Improving our Android app's startup time by 20%

In his excellent Android Dev Summit ’22 talk about Baseline Profiles, Rahul Ravikumar convinced me to adopt them and reap the benefits. In the process, we also set up Macrobenchmark to measure the performance of our apps. For the most part, it was as easy to do as I thought, but throwing our Wear OS app into the mix added a few complications.

What are Baseline Profiles?

A baseline profile is a file containing a list of classes and methods downloaded alongside your app when you install it from the Google Play Store. It is then used to compile those classes and methods ahead of time, resulting in startup, frame timing, and general performance improvements.

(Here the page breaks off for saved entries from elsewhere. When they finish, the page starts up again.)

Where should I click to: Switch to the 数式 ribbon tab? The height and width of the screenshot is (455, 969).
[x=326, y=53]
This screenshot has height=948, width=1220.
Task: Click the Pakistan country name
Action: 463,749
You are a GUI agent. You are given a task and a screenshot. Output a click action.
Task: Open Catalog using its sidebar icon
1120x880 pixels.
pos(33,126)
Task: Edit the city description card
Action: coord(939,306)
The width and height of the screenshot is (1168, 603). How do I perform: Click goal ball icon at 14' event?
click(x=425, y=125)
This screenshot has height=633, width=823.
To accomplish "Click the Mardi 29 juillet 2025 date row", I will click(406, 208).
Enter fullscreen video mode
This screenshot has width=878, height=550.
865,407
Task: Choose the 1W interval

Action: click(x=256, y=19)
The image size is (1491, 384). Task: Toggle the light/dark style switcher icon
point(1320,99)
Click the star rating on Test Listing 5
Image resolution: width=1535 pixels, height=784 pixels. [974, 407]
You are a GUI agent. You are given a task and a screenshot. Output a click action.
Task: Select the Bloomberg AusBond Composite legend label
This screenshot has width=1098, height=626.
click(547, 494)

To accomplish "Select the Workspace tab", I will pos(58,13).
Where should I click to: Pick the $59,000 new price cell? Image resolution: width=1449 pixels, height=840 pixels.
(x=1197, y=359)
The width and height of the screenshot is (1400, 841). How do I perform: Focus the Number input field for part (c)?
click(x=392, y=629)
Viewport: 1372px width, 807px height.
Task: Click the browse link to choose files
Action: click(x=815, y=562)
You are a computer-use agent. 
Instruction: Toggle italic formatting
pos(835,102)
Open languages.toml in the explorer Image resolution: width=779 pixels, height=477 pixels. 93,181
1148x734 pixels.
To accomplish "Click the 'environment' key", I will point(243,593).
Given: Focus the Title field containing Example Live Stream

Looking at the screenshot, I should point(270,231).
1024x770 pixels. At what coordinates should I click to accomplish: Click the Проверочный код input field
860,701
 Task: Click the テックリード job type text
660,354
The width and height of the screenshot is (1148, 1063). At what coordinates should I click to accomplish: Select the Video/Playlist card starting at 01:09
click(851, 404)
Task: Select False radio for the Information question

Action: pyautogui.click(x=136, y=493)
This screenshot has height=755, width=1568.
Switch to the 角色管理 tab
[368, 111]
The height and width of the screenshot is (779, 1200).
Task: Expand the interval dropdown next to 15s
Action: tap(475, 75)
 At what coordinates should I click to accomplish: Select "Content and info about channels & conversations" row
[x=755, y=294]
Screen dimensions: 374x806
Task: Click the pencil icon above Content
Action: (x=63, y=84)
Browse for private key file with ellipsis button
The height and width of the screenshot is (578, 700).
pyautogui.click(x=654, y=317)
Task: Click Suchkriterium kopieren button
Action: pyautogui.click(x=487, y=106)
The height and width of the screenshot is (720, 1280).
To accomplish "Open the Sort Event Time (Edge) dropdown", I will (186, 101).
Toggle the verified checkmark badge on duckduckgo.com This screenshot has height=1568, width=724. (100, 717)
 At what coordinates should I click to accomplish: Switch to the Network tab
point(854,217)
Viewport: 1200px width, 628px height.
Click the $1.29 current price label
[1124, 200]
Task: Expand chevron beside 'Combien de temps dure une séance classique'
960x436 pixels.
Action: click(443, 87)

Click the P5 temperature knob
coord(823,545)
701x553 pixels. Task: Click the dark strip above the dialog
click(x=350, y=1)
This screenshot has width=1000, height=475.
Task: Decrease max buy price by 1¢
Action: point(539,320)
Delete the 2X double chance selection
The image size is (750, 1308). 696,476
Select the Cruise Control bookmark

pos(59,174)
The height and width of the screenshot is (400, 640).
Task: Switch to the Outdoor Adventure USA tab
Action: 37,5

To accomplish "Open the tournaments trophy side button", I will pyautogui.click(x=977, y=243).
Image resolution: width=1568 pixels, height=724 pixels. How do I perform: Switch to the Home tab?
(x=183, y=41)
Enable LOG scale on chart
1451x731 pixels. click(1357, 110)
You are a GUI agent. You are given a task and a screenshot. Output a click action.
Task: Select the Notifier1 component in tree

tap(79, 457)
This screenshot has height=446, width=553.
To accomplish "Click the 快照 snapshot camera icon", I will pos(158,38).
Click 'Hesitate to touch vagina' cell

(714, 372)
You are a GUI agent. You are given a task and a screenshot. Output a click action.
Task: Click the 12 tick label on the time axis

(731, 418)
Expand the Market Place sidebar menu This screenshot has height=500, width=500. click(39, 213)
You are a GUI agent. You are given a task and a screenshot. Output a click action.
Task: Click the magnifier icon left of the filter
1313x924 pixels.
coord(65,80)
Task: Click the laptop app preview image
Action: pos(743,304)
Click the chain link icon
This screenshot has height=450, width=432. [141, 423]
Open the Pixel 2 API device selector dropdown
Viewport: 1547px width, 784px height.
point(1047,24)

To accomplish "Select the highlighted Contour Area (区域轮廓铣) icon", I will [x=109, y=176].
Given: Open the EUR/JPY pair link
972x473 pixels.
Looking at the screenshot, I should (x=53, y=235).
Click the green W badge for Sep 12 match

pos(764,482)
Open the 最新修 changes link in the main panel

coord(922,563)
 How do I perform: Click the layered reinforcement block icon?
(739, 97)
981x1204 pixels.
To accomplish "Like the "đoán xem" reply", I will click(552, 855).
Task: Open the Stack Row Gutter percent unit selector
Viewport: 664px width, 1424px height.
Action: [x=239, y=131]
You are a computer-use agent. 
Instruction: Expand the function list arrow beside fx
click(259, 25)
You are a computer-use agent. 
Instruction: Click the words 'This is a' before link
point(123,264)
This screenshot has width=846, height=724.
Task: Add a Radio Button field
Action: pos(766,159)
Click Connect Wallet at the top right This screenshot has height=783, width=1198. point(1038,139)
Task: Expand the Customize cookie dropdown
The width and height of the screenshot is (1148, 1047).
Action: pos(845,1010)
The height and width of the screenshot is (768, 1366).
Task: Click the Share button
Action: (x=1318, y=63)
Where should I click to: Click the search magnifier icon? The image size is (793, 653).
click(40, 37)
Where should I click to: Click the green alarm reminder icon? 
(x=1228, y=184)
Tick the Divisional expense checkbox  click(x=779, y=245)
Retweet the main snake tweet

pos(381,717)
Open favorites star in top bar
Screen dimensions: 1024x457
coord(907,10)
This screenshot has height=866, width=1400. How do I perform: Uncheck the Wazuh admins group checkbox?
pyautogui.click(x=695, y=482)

Ahead-of-time compilation was introduced back in Android 5.0 (Lollipop), but before Baseline Profiles, there were always caveats with each strategy:

Complete ahead-of-time compilation took up too much installation time and disk space, since all methods and classes were compiled ahead of time.
Profile Guided Optimization had poor first launch performance and was specific only to the installed device and app version (since Android 7.0 with ART ).
Play Cloud Profiles alone can take weeks to collect and generate an aggregated profile. It also requires profile regeneration with each app version (since Android 9.0).

The talk from Android Dev Summit ’22 mentioned earlier is a must-watch to learn about the history and trade-offs of these strategies!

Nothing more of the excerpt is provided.